Me Ménard a retiré sa poursuite judiciaire contre le gouvernement fédéral, qui visait à obliger Ottawa à faire respecter la Loi canadienne sur la santé par le Québec, après qu’Ottawa eut agi dans ce dossier.

Interdiction en vigueur le 26 janvier

Annoncée le 14 septembre, c’est finalement le 26 janvier que l’interdiction de facturer des frais aux patients pour des soins de santé assurés en clinique entrera en vigueur.

Les frais seront abolis, mais les services, eux, seront-ils toujours disponibles pour les patients ? Aucune entente n’est signée avec les médecins.

« Qui va payer les équipements ? Il n’y a rien de prévu », a affirmé la présidente de la Fédération des médecins spécialistes du Québec (FMSQ), la Dre Diane Francoeur, lors d’une conférence téléphonique avec les journalistes. « Le ministre nous met au pied du mur et espère qu’on va plier les genoux. Ça n’arrivera pas », a-t-elle averti.

Les spécialistes se disent prêts à absorber les coûts des petites interventions, mais pas des « équipements lourds », comme ceux utilisés en physiatrie ou en gastro-entérologie. Ces services disparaîtront-ils des cliniques ? « Aucun médecin n’est obligé d’avoir un cabinet, répond la Dre Francoeur. Qu’on ouvre des plateaux techniques au public et nous allons travailler. »

Craintes pour l’accès

Bien qu’il se réjouisse de l’abolition des frais accessoires, Paul Brunet craint les effets collatéraux pour les patients. « Le ministre autant que les médecins font partie du problème et de la solution. Ils sont condamnés à réussir, affirme le p.-d.g. du Conseil pour la protection des malades. Ce sera une faillite monumentale si les patients se retrouvent à l’urgence parce que cette guerre-là n’est pas réglée. »

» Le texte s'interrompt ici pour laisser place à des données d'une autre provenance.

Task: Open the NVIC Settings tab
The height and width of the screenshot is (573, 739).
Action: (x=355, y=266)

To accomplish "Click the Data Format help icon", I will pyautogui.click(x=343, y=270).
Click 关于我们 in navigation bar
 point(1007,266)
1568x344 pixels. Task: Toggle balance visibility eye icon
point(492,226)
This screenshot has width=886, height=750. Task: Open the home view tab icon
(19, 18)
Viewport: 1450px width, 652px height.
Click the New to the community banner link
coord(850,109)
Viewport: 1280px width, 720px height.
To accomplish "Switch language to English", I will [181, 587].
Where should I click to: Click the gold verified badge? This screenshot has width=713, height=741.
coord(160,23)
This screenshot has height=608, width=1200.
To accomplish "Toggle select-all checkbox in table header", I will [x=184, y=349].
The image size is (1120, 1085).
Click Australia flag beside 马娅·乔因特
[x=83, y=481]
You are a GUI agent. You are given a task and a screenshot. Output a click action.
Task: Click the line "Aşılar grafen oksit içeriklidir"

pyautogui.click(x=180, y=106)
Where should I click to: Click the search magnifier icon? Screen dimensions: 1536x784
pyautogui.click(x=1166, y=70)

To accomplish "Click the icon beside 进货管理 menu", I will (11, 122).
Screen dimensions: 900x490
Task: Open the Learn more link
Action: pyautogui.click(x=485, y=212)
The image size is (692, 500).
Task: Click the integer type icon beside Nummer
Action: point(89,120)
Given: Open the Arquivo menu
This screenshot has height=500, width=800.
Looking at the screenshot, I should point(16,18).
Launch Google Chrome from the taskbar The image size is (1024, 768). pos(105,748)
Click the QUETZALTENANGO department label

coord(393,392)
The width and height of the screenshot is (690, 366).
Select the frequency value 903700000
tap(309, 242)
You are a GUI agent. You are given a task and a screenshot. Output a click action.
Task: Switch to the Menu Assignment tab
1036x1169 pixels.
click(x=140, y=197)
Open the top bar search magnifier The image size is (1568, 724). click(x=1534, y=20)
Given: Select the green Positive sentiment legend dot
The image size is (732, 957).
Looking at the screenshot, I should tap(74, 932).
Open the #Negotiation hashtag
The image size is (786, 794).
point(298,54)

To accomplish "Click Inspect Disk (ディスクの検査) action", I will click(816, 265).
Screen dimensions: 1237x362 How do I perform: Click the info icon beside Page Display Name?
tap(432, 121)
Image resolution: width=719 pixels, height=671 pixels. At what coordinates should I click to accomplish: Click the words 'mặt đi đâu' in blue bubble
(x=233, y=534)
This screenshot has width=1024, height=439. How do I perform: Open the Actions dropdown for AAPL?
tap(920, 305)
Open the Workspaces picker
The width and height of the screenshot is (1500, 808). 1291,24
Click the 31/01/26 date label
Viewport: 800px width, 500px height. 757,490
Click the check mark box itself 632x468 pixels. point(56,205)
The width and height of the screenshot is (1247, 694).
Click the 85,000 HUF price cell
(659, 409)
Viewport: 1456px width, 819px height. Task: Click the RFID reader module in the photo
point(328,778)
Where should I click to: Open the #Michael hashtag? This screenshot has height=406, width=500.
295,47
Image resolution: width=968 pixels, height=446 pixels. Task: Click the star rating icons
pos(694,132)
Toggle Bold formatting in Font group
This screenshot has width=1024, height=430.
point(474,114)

L’avocat Cory Verbauwhede, qui pilote une action collective contre les cliniques et le gouvernement dans le dossier des frais accessoires abusifs, déplore que plutôt que d’abolir ces frais, Québec en autorise deux, soit le transport d’échantillons biologiques et de sang. La loi est « fragile », selon lui : « un règlement peut venir ajouter d’autres frais », rappelle-t-il.

La Fédération des médecins omnipraticiens du Québec (FMOQ) affirme qu’elle financera la vasectomie en cabinet à même son enveloppe globale, et qu’il ne reste à Québec qu’à entériner le tout. Divers médicaments utilisés par les omnipraticiens en cabinet, comme l’azote liquide ou des anti-inflammatoires injectables, seront fournis aux cliniques par le réseau de la santé. « Il reste de petits points à régler », indique le directeur des communications de la FMOQ, Jean-Pierre Dion, qui croit que, majoritairement, les patients auront encore accès aux services en cabinet offerts par les médecins de famille.